Deducting enterprise bills from self-employment revenue is each a profit and a curse. On the one hand, it’s a solution to scale back taxes. However, you need to watch out to not deduct an expense that’s going to get a destructive response from the Canada Income Company (CRA), which administers federal tax legal guidelines and most provincial/territorial tax legal guidelines.

For instance, keep away from deducting clothes or fitness center memberships, even when you really feel they’re important to your work. And punctiliously monitor the context of your meal deductions. For enterprise conferences, write down who you had been with and what you mentioned. For out-of-town enterprise/work journeys, file the place you had been, why and for the way lengthy. Additionally be aware that solely 50% of eligible meal and leisure bills are tax-deductible.

2. Observe your mileage

In case your work entails utilizing a car—be it a automotive, van, bicycle or e-bike—that you simply additionally use for private actions, you’ll have to hold monitor of your mileage for enterprise versus private functions.

You need to use a paper logbook or an app that tracks your mileage utilizing GPS, which you’ll activate firstly of your work time and switch off on the finish.

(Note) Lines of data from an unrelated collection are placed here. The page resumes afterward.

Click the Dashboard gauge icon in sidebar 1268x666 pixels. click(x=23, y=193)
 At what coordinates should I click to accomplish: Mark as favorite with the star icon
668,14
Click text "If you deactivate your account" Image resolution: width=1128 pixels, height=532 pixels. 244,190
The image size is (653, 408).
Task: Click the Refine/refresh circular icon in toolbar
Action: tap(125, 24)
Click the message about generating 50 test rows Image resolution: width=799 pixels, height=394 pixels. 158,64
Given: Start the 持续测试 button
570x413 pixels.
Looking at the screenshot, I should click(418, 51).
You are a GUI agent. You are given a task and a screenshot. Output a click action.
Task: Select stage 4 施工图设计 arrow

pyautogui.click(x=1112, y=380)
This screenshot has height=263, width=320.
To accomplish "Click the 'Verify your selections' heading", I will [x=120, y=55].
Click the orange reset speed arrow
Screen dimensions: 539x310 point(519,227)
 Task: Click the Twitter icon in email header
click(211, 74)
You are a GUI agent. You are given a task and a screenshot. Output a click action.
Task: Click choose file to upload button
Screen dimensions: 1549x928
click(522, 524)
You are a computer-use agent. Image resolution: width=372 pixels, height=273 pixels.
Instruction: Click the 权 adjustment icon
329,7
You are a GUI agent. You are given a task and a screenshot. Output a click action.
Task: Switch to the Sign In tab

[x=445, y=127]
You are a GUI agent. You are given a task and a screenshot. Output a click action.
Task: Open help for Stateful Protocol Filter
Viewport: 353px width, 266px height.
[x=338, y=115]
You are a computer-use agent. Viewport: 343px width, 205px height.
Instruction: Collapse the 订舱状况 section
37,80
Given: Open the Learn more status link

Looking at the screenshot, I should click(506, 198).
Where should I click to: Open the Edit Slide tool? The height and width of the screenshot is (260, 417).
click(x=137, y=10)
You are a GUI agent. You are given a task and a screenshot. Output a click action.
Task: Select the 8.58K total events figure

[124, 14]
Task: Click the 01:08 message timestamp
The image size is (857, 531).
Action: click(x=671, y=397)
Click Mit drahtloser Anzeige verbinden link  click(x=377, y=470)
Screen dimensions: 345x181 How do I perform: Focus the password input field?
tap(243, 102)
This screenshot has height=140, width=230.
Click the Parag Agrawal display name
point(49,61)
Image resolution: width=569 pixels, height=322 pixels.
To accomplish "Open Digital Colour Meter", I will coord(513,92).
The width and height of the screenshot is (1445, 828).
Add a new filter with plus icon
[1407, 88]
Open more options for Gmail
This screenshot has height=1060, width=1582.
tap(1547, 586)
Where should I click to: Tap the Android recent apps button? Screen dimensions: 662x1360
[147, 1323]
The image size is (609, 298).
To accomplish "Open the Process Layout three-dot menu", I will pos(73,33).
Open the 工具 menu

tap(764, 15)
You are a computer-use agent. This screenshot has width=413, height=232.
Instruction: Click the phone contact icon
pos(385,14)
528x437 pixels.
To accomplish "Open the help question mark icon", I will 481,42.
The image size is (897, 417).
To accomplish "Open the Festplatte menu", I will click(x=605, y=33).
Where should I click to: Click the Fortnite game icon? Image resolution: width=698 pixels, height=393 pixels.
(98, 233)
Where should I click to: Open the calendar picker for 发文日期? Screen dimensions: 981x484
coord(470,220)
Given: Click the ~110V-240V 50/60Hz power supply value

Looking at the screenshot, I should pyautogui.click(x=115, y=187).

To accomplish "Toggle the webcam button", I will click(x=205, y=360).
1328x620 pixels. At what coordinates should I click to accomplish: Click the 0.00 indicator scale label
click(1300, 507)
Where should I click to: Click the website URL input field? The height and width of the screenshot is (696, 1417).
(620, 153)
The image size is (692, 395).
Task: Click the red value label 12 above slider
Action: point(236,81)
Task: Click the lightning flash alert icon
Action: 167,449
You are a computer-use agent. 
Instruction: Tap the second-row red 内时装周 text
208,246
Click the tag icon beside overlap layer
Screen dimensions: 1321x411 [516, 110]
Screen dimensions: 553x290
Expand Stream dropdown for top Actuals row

Use this mileage to calculate the share of car use that’s business-related, then multiply that proportion by the entire value of working the car, together with gas, upkeep and repairs. For instance, when you put 10,000 kilometres on the car within the 12 months and seven,500 kilometres (75% of the entire) had been for your online business, you possibly can deduct 75% of the car’s working prices.

A food delivery courier rings the buzzer at an apartment building
Photograph by RDNE Inventory undertaking from Pexels

3. Have a system for holding receipts (and hold it easy)

Should you spend cash for work, akin to paying for gasoline, automotive upkeep, and so forth., hold the receipts. These are proof of your “enterprise bills” for tax functions. 

You don’t want a elaborate bookkeeping system, simply an simply accessible place to drop receipts as you obtain them—like a field for paper receipts and a folder in your laptop for digital receipts. The secret is to maintain your technique constant, so you possibly can monitor tax-deductible bills and discover receipts if the CRA asks to see them.

4. Cling on to your data for seven years

Receipts and invoices from distributors for your online business deductions are known as “supporting paperwork,” and you will need to hold them for seven years (or six years after you file a given 12 months’s tax return) in case the CRA asks to see them. It’s a good suggestion to maintain the folders for annually collectively, so you possibly can simply return as much as seven years if the CRA asks for info. As soon as the tax return has been within the CRA’s palms for six years, you possibly can destroy the supporting paperwork for that 12 months.

5. Make copies of receipts that fade

Talking of seven years, one kind of supporting doc that won’t survive that lengthy is a receipt that fades. those: they’re printed on that shiny paper, and the print can begin to yellow earlier than you even get them out of your pocket and into your storage field. Should you’re ever audited, the CRA received’t look kindly on illegible or clean receipts.